*EXERCISE*: In the listing below, locate the lines that hold "empty" and copy them.

*INFORMATION SHOWN*:

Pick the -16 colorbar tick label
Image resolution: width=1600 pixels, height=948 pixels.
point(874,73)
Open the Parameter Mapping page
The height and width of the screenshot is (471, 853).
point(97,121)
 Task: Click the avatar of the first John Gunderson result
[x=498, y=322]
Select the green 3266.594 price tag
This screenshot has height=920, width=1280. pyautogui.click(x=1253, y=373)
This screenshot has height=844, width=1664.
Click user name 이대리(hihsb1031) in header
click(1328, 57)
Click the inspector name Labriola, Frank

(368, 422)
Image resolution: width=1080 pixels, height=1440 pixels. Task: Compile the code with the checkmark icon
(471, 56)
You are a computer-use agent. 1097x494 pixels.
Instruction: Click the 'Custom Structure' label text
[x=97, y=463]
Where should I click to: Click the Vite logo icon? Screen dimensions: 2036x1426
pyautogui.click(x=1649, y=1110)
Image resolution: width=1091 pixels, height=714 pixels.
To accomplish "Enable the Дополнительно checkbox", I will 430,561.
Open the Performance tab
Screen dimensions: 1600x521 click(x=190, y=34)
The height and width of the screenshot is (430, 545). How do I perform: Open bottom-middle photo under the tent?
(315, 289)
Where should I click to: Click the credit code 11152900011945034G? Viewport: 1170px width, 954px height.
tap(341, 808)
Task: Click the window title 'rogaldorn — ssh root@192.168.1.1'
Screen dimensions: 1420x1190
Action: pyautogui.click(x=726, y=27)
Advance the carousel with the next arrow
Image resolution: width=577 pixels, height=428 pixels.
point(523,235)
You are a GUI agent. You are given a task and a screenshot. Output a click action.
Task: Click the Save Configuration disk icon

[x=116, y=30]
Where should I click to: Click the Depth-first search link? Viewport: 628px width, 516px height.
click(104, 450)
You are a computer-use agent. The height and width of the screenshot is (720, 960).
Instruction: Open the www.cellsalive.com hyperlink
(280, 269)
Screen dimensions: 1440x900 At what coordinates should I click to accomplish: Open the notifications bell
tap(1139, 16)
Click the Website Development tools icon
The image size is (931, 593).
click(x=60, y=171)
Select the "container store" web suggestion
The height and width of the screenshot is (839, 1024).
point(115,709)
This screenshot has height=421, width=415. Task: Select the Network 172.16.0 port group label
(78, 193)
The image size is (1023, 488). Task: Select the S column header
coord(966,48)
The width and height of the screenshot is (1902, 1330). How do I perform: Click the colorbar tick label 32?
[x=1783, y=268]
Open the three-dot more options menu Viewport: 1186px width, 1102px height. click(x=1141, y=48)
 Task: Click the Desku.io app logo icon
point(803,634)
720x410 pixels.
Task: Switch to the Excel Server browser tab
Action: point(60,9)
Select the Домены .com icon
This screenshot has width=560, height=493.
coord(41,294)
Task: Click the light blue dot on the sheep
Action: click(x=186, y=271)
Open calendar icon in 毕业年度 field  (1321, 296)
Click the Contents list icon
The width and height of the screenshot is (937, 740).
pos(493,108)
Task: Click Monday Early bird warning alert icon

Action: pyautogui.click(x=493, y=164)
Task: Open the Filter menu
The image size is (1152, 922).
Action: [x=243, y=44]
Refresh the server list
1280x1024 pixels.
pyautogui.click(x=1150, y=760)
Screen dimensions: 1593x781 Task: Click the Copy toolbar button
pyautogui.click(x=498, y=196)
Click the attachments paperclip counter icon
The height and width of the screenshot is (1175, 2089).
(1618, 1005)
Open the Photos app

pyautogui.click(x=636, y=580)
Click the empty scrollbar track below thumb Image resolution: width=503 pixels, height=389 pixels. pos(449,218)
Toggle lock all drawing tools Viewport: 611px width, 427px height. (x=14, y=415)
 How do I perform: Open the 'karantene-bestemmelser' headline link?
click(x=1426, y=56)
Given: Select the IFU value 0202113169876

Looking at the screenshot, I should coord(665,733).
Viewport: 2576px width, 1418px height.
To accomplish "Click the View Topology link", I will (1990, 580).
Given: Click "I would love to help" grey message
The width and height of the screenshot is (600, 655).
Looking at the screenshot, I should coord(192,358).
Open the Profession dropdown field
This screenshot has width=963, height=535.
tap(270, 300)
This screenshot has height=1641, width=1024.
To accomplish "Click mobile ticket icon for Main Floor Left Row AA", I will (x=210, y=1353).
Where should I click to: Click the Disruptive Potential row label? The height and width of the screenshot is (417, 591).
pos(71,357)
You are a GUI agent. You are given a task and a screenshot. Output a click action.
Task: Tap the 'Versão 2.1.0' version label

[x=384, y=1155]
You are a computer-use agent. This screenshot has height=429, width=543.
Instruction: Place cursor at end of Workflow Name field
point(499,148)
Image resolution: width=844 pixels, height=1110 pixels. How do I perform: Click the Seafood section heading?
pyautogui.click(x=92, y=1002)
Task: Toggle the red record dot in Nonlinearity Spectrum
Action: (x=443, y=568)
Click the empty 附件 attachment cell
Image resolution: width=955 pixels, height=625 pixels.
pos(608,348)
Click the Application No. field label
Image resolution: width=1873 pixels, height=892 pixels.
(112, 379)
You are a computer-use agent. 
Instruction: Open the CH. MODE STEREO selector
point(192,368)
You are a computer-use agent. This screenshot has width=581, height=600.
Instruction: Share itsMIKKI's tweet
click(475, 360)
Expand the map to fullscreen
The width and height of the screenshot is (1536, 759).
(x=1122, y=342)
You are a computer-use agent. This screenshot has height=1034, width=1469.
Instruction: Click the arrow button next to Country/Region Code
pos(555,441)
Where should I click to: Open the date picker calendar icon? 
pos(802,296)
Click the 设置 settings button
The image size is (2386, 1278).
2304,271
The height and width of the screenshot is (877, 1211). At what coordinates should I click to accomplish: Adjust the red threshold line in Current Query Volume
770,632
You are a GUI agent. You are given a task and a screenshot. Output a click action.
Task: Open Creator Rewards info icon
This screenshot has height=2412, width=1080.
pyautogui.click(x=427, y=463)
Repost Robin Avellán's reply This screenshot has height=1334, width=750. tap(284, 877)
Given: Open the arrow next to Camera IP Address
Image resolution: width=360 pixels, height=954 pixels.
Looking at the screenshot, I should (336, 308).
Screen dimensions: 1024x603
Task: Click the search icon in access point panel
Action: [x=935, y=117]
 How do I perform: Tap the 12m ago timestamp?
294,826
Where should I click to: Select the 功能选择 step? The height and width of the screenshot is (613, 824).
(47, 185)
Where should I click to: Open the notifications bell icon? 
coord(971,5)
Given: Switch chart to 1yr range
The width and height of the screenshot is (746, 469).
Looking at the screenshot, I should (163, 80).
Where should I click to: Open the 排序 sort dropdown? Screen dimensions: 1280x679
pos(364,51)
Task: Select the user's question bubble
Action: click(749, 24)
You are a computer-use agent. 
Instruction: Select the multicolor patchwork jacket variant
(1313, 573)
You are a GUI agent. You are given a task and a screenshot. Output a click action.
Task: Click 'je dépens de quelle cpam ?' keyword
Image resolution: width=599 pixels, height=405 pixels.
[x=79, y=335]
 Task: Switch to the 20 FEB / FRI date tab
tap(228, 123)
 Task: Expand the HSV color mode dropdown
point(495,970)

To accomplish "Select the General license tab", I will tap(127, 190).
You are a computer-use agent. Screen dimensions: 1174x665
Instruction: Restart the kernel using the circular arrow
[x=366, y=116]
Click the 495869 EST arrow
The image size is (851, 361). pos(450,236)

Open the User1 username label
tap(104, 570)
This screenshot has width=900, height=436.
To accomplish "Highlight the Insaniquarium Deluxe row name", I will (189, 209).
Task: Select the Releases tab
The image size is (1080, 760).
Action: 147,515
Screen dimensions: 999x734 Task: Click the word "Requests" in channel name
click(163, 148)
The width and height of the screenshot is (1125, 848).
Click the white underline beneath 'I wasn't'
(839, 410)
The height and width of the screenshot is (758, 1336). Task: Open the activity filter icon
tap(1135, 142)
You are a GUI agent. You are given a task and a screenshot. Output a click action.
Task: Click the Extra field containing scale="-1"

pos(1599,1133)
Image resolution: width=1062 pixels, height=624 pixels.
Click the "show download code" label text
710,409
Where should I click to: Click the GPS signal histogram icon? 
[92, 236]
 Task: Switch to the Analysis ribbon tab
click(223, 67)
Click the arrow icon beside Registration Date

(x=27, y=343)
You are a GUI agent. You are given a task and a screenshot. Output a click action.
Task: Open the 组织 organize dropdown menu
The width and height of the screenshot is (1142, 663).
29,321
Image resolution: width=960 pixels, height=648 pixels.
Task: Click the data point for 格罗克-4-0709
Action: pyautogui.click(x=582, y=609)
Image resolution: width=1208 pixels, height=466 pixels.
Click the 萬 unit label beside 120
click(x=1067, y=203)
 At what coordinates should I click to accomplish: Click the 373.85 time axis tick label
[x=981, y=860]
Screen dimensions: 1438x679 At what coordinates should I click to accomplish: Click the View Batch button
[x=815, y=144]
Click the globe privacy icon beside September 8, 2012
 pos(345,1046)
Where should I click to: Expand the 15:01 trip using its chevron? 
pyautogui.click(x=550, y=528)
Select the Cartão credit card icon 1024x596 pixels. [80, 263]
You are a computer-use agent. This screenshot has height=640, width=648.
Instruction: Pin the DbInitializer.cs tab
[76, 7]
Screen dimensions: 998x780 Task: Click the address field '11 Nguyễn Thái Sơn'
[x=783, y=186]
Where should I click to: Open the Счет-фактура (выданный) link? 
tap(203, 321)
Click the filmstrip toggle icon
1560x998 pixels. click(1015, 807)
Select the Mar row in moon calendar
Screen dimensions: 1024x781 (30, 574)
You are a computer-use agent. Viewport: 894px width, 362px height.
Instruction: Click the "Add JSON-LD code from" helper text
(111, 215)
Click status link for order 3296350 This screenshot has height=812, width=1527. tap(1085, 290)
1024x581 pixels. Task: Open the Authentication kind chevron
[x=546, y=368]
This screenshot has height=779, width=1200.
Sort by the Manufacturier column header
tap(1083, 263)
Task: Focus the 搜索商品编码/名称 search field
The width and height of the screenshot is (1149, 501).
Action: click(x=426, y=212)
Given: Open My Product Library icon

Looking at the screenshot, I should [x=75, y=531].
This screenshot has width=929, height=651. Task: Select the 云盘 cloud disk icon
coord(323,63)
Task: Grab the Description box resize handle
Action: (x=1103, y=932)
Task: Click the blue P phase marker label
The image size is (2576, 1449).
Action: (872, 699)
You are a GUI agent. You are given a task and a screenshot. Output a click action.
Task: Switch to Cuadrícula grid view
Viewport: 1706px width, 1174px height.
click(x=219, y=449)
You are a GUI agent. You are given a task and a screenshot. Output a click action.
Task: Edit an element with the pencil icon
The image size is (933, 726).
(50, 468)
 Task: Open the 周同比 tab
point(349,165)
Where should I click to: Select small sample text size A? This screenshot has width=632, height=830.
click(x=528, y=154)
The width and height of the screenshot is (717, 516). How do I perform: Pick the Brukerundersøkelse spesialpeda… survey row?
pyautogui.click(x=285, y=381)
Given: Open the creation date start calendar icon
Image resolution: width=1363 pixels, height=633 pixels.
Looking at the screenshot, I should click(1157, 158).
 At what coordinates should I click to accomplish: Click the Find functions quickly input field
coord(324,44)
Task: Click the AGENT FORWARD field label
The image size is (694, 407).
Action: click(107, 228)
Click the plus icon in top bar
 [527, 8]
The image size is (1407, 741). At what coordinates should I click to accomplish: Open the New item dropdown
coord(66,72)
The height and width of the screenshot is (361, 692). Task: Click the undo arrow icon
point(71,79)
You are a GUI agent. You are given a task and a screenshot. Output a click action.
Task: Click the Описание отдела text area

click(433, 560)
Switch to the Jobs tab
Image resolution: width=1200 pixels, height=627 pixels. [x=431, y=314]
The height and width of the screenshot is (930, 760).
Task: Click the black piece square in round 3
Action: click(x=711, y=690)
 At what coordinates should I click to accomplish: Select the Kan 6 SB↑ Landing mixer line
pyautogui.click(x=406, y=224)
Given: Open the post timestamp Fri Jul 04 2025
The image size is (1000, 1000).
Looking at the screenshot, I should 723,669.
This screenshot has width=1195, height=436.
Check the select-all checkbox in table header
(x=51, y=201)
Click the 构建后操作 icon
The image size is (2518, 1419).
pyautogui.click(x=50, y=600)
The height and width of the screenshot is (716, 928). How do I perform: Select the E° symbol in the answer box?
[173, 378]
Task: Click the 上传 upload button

*SOLUTION TO THIS EXERCISE*:
Click the empty scrollbar track below thumb Image resolution: width=503 pixels, height=389 pixels. pos(449,218)
Click the empty 附件 attachment cell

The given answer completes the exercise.